◆ Try it
Write out exactly the lines running from the one with "Open the Ultimaker apps grid icon" to the last line of the entries, keeping both the first and the last.

= Beginning of Section =

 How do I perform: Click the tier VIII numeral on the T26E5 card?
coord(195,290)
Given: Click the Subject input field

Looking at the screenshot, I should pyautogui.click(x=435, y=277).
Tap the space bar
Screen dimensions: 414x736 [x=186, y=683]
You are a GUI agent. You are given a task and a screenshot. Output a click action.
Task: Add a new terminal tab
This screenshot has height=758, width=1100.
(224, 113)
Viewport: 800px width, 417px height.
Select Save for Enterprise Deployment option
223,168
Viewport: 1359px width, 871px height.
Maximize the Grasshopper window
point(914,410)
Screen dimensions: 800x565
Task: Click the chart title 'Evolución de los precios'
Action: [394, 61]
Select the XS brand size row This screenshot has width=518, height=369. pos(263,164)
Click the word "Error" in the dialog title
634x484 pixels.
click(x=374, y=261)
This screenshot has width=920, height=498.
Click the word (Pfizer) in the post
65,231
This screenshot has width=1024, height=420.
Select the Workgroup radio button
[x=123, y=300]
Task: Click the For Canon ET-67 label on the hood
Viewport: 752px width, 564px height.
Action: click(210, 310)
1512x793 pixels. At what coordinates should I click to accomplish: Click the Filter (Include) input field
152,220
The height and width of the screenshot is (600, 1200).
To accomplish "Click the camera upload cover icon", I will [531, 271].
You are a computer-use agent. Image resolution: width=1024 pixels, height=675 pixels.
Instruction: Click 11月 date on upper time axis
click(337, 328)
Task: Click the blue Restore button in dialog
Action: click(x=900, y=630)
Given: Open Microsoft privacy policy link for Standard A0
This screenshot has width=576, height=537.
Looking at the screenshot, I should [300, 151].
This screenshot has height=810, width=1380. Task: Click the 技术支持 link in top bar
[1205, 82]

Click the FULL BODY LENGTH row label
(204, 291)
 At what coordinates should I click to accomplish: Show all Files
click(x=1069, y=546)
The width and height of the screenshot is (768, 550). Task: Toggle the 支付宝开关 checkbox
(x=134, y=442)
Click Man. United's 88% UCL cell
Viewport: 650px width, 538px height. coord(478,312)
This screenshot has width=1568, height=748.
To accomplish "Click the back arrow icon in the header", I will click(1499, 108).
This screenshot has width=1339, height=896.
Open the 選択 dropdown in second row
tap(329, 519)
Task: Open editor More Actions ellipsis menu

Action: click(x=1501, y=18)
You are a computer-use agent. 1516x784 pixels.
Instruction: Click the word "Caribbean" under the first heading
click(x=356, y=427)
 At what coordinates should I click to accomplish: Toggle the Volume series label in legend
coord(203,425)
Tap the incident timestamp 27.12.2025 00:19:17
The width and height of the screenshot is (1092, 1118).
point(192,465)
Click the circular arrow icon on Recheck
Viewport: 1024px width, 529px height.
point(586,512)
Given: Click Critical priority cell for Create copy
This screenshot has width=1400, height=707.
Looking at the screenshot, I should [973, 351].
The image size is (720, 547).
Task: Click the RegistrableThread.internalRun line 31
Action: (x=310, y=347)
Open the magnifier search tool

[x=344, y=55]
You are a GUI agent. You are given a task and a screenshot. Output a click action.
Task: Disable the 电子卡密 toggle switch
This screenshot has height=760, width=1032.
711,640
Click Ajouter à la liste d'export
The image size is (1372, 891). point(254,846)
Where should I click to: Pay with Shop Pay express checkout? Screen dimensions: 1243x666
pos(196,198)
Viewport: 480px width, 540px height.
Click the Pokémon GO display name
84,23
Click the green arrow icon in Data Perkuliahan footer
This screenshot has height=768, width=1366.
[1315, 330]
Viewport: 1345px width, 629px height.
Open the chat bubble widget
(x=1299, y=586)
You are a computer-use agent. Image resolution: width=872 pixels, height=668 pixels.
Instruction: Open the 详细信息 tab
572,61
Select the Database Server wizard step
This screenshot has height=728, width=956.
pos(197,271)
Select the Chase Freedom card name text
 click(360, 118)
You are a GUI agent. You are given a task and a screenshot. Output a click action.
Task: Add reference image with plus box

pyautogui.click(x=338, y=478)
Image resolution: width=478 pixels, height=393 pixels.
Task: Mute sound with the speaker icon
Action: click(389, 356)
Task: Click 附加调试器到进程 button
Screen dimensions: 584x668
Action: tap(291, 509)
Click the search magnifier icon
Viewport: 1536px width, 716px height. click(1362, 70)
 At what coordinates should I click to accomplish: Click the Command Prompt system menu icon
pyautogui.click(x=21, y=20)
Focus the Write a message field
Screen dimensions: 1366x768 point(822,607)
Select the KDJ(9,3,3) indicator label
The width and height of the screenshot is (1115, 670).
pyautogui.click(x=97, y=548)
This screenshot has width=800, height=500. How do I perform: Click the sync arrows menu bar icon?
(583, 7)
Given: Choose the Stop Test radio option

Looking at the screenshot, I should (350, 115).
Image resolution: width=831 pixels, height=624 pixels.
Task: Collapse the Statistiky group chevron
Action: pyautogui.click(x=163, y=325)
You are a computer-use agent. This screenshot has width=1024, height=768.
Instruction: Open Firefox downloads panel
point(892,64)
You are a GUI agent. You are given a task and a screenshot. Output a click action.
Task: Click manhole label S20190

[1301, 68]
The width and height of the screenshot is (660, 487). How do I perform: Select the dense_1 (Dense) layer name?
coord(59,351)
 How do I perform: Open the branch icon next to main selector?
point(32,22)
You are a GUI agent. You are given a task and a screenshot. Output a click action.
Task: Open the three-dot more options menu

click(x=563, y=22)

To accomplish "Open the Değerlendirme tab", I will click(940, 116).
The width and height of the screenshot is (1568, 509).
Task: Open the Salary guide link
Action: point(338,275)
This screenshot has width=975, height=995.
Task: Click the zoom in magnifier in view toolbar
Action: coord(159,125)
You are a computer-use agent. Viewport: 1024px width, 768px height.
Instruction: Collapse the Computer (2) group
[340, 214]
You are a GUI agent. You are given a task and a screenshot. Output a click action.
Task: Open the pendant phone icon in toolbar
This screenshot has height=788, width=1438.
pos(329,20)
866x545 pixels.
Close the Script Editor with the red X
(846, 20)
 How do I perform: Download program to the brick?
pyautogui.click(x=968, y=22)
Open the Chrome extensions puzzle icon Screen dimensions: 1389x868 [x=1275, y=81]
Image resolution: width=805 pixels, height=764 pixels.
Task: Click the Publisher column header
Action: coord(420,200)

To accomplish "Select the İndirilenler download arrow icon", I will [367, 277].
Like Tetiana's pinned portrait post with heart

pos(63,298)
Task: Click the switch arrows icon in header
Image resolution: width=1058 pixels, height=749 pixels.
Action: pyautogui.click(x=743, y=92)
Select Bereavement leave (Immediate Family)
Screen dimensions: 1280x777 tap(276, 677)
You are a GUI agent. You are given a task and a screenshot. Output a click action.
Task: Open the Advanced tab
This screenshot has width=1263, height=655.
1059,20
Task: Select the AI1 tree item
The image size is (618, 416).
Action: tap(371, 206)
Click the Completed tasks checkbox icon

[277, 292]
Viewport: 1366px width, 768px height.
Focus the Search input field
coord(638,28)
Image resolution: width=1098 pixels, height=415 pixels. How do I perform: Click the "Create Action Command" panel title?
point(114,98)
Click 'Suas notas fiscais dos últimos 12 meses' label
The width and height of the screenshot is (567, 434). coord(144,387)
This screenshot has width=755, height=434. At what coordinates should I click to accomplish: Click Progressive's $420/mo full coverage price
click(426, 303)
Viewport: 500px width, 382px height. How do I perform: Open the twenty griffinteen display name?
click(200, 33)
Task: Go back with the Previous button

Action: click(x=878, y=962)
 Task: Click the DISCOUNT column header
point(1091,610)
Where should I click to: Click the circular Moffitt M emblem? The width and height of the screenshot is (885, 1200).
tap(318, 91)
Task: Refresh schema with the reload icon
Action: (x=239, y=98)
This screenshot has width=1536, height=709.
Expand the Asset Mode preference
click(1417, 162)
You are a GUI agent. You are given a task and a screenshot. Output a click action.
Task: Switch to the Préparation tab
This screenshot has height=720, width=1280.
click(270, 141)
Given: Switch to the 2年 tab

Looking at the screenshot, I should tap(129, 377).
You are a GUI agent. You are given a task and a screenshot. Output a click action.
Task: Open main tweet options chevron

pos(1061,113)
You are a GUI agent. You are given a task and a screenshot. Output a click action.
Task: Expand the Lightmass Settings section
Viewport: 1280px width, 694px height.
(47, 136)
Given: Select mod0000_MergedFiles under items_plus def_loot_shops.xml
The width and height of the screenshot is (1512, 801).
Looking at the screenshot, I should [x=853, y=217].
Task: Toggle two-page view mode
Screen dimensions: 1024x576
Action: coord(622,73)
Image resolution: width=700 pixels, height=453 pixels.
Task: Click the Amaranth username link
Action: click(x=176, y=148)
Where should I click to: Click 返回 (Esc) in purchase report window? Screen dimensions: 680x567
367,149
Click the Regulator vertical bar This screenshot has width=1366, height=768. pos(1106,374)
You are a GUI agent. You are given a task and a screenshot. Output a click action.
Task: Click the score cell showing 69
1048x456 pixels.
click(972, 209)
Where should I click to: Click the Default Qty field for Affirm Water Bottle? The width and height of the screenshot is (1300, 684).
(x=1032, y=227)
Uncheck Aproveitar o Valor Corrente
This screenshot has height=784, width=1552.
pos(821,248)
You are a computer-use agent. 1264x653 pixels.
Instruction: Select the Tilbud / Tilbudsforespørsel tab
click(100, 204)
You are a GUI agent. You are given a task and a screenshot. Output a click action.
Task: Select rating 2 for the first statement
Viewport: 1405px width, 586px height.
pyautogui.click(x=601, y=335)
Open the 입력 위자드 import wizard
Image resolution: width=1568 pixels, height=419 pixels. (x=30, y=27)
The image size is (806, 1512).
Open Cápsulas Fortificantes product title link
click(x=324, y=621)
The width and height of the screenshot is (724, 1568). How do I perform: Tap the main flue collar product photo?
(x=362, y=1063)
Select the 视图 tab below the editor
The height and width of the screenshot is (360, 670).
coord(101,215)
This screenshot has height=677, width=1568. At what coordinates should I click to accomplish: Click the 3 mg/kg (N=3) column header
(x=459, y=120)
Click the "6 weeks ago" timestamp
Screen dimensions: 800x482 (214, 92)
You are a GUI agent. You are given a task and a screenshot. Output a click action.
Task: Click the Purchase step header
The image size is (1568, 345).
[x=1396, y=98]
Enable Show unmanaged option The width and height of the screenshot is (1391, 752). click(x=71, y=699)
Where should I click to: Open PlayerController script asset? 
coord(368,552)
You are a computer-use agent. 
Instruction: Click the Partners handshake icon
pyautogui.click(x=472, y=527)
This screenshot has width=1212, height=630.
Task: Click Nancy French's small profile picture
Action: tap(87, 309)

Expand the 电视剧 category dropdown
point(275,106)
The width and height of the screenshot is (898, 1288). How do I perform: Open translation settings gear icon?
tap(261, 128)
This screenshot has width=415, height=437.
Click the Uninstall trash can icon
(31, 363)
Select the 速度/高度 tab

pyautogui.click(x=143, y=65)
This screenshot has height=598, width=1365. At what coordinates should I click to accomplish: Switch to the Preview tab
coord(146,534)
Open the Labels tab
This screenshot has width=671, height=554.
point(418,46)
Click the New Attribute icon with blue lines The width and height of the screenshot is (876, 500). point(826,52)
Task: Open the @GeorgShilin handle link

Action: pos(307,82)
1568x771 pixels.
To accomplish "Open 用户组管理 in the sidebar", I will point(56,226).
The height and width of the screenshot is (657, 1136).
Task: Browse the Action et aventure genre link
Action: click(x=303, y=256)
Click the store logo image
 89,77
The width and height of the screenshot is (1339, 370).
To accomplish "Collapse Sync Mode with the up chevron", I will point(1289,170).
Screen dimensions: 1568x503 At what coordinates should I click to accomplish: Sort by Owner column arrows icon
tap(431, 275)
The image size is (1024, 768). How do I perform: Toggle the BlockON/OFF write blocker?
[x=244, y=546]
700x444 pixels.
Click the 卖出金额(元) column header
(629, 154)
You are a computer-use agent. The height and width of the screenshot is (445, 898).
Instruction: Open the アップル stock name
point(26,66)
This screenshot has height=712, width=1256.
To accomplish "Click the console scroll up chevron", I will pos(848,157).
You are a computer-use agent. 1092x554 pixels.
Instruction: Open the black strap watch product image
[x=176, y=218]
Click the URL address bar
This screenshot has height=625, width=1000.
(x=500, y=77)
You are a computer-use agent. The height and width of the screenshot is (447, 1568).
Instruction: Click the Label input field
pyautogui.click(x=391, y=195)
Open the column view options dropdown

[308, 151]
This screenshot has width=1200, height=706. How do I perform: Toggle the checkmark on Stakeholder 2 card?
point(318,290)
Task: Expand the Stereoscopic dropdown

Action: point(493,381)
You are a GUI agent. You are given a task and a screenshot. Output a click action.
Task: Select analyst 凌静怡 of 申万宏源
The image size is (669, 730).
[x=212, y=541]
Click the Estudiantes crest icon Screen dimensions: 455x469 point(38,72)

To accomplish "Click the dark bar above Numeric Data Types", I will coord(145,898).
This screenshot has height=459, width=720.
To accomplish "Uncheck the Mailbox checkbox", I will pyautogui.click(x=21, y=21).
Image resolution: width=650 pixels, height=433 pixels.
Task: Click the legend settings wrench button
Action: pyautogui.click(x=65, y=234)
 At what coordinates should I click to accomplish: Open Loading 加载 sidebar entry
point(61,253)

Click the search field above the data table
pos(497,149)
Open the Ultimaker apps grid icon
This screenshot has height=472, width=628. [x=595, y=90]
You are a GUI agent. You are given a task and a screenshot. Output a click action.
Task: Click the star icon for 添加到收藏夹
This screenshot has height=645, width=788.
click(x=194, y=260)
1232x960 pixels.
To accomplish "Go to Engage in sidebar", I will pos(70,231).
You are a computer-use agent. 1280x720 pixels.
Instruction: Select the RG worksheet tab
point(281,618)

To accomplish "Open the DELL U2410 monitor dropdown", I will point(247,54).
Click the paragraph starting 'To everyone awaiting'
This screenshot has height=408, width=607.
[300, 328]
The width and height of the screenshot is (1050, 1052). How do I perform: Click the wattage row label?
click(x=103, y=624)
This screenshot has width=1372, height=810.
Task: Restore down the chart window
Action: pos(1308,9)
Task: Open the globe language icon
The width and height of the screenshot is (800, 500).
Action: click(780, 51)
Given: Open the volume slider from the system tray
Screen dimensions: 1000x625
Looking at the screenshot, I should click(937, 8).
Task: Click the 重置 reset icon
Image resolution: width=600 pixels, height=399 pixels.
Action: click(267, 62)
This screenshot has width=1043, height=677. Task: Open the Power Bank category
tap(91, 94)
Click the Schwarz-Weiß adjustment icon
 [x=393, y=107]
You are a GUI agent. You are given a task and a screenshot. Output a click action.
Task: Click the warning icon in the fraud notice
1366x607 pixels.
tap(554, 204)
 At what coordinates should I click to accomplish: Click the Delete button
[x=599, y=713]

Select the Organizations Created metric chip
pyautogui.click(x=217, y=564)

= End of Section =

◆ Reply to the exercise
Open the Ultimaker apps grid icon
This screenshot has height=472, width=628. [x=595, y=90]
You are a GUI agent. You are given a task and a screenshot. Output a click action.
Task: Click the star icon for 添加到收藏夹
This screenshot has height=645, width=788.
click(x=194, y=260)
1232x960 pixels.
To accomplish "Go to Engage in sidebar", I will pos(70,231).
You are a computer-use agent. 1280x720 pixels.
Instruction: Select the RG worksheet tab
point(281,618)

To accomplish "Open the DELL U2410 monitor dropdown", I will point(247,54).
Click the paragraph starting 'To everyone awaiting'
This screenshot has height=408, width=607.
[300, 328]
The width and height of the screenshot is (1050, 1052). How do I perform: Click the wattage row label?
click(x=103, y=624)
This screenshot has width=1372, height=810.
Task: Restore down the chart window
Action: pos(1308,9)
Task: Open the globe language icon
The width and height of the screenshot is (800, 500).
Action: click(780, 51)
Given: Open the volume slider from the system tray
Screen dimensions: 1000x625
Looking at the screenshot, I should click(937, 8).
Task: Click the 重置 reset icon
Image resolution: width=600 pixels, height=399 pixels.
Action: click(267, 62)
This screenshot has width=1043, height=677. Task: Open the Power Bank category
tap(91, 94)
Click the Schwarz-Weiß adjustment icon
 [x=393, y=107]
You are a GUI agent. You are given a task and a screenshot. Output a click action.
Task: Click the warning icon in the fraud notice
1366x607 pixels.
tap(554, 204)
 At what coordinates should I click to accomplish: Click the Delete button
[x=599, y=713]

Select the Organizations Created metric chip
pyautogui.click(x=217, y=564)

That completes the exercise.